Nicht-kritische Scans bezeichnen Überprüfungsoperationen innerhalb eines Systems, die keine unmittelbare Bedrohung für die Kernfunktionalität oder die Sicherheit sensibler Daten darstellen, jedoch zur allgemeinen Systemhygiene und Prävention beitragen. Diese Scans werden typischerweise mit niedrigerer Priorität ausgeführt, um die Laufzeiteffizienz von Vordergrundanwendungen nicht zu beeinträchtigen. Sie können sich auf weniger häufig genutzte Dateien oder weniger sensible Bereiche des Dateisystems beziehen.
Priorität
Der entscheidende Unterschied zu kritischen Scans liegt in der niedrigeren Priorisierung durch den Scheduler, was bedeutet, dass diese Operationen bei Systemlast zugunsten von interaktiven Prozessen zurückgestellt werden.
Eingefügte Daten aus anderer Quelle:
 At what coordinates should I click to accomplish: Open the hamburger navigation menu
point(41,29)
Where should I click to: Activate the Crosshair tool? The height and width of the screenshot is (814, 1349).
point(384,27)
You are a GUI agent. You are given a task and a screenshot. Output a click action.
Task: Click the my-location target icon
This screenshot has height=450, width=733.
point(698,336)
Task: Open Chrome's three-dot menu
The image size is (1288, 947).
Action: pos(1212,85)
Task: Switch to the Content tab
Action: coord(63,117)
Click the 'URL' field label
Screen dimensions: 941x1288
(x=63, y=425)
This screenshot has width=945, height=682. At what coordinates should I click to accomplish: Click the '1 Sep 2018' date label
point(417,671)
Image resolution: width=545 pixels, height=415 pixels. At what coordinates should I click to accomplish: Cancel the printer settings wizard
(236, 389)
Dies minimiert den Performance-Overhead.
Zweck
Der Zweck nicht-kritischer Scans liegt oft in der regelmäßigen Aktualisierung von Bedrohungsdatenbanken oder der Überprüfung von Archivdaten, um eine umfassende Datensicherheit über längere Zeiträume zu gewährleisten, ohne die aktuelle Systemleistung zu stören.
Etymologie
‚Nicht-kritisch‘ grenzt die Operation von jenen ab, deren sofortige Ausführung für die Systemfunktionalität unerlässlich ist, während ‚Scans‘ die Abtastung des Systems auf unerwünschte Inhalte beschreibt.